## [Selected extract]
Relay-Version: version B 2.10 5/3/83; site utzoo.UUCP
Path: utzoo!mnetor!uunet!seismo!sundc!pitstop!sun!decwrl!pyramid!prls!mips!sjc
From: sjc@mips.UUCP (Steve "The" Correll)
Newsgroups: comp.arch
Subject: Re: MIPS Performance Brief, zillions of numbers, very long
Message-ID: <865@quacky.UUCP>
Date: Mon, 2-Nov-87 16:13:15 EST
Article-I.D.: quacky.865
Posted: Mon Nov  2 16:13:15 1987
Date-Received: Fri, 6-Nov-87 21:04:23 EST
References: <861@winchester.UUCP> <2993@phri.UUCP> <864@tut.cis.ohio-state.edu>
Lines: 54
Keywords: benchmarks

In article <864@tut.cis.ohio-state.edu>, manson@tut.cis.ohio-state.edu (Bob Manson) writes:
> Exactly what are these things supposed to mean?
> Well, they are compiled programs on different systems that are run and
> supposed to represent the speed of the various processors, MIPS etc. We
> all know that MIPS is mostly a meaningless figure...
> So why run benchmarks in compiled languages??? It's easier that way, you
> don't have to write individual programs for each machine that might actually
> show off their abilities and improved instructions. I'll admit that it does
> mean something for compiled language users but not really for performance
> comparisons-you're comparing apples and oranges, or really the efficiency
> of the compilers on the machines. 

The best benchmark for person x is clearly the program which accounts for most
of the cycles that person executes. But there are so many different "x"s!

We assume that grep, nroff, and Unix system calls are important to most
readers of comp.arch, so we study them.  A sizeable class of Fortran users
tells us that Linpack and the Livermore loops are representative of their
programs, so we study them. IC circuit designers tell us they execute most of
their cycles within Spice, so we pay a lot of attention to that.

If, on the other hand, you execute most of your cycles within hand-tuned
assembly language, and you are willing to revise your programs completely to
best use the instruction set of each new machine you acquire, and you are a
serious potential customer, the sales people at most computer vendors will be
happy to run your own specific benchmarks; ours do so all the time.

Tuned code is the right measurement for some people; compiled code is right
for others.

I view a computer as a system, so for me it makes poor sense to omit the effect
of compilers. And since one can argue forever about how well a hypothetical
compiler _might_ use a particular instruction set, I prefer to ask how well the
best existing compiler _does_ use it. While I'm all in favor of hand-coding
inner loops and library routines to improve performance, one can argue forever
about how easy and how profitable that is; so I think the best test of that
is to measure the effects of the tradeoffs that people made in constructing
an actual OS and compiler system, rather than a hypothetical one.

An article in IEEE Micro some time back which measured assembly-coded
algorithms on 68xxx and xx86 machines seemed pretty useless to me, more
like a contest between assembly coders than an indication of the useful
work I might get out of the machines when running Unix or any other OS.

Incidentally, as explained in the Performance Brief, our definition of "mips"
is _not_ the meaningless "millions of instructions per second"; it's "number
of times faster than a Vax 780 on this particular problem", where we
arbitrarily declare a Vax 780 to have a mips rating of 1. We would be better
off using "Vax780s" rather than "mips" as our unit of measure, except that
we'd have to put so many "TM"s in the document that you wouldn't be able to
find the numbers. :-)

-- 
...decwrl!mips!sjc						Steve Correll

## [Requirement]
Answer these questions about the benchmark post:
(a) Within which program do IC circuit designers say they execute most of their cycles?
(b) Which machine is arbitrarily declared to have a mips rating of 1?
(c) On which machines did the IEEE Micro article measure assembly-coded algorithms?

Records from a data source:
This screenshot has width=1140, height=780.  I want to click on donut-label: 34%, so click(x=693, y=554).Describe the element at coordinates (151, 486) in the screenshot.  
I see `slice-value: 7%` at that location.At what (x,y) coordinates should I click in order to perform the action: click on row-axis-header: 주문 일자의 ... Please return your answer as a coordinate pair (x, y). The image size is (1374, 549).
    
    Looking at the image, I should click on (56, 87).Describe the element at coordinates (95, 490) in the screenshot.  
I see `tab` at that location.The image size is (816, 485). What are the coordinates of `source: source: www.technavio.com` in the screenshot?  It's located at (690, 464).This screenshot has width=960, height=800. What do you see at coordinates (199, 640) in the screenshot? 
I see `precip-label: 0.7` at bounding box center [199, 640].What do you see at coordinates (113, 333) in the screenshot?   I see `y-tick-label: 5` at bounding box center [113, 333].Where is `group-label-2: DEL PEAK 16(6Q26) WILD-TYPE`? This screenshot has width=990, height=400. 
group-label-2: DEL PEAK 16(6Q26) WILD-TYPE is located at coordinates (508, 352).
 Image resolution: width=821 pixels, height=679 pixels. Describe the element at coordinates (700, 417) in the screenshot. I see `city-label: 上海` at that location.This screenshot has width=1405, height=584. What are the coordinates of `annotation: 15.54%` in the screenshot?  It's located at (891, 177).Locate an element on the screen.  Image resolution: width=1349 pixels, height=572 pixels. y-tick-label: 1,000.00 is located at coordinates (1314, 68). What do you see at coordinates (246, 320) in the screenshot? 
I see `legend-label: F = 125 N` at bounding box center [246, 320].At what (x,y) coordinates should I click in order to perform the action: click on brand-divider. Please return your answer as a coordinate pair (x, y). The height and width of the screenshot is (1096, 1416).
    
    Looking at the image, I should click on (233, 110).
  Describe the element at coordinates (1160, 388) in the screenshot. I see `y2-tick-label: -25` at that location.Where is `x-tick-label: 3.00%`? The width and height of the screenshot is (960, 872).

## [Response to this task]
(a) Spice
(b) The Vax 780
(c) 68xxx and xx86 machines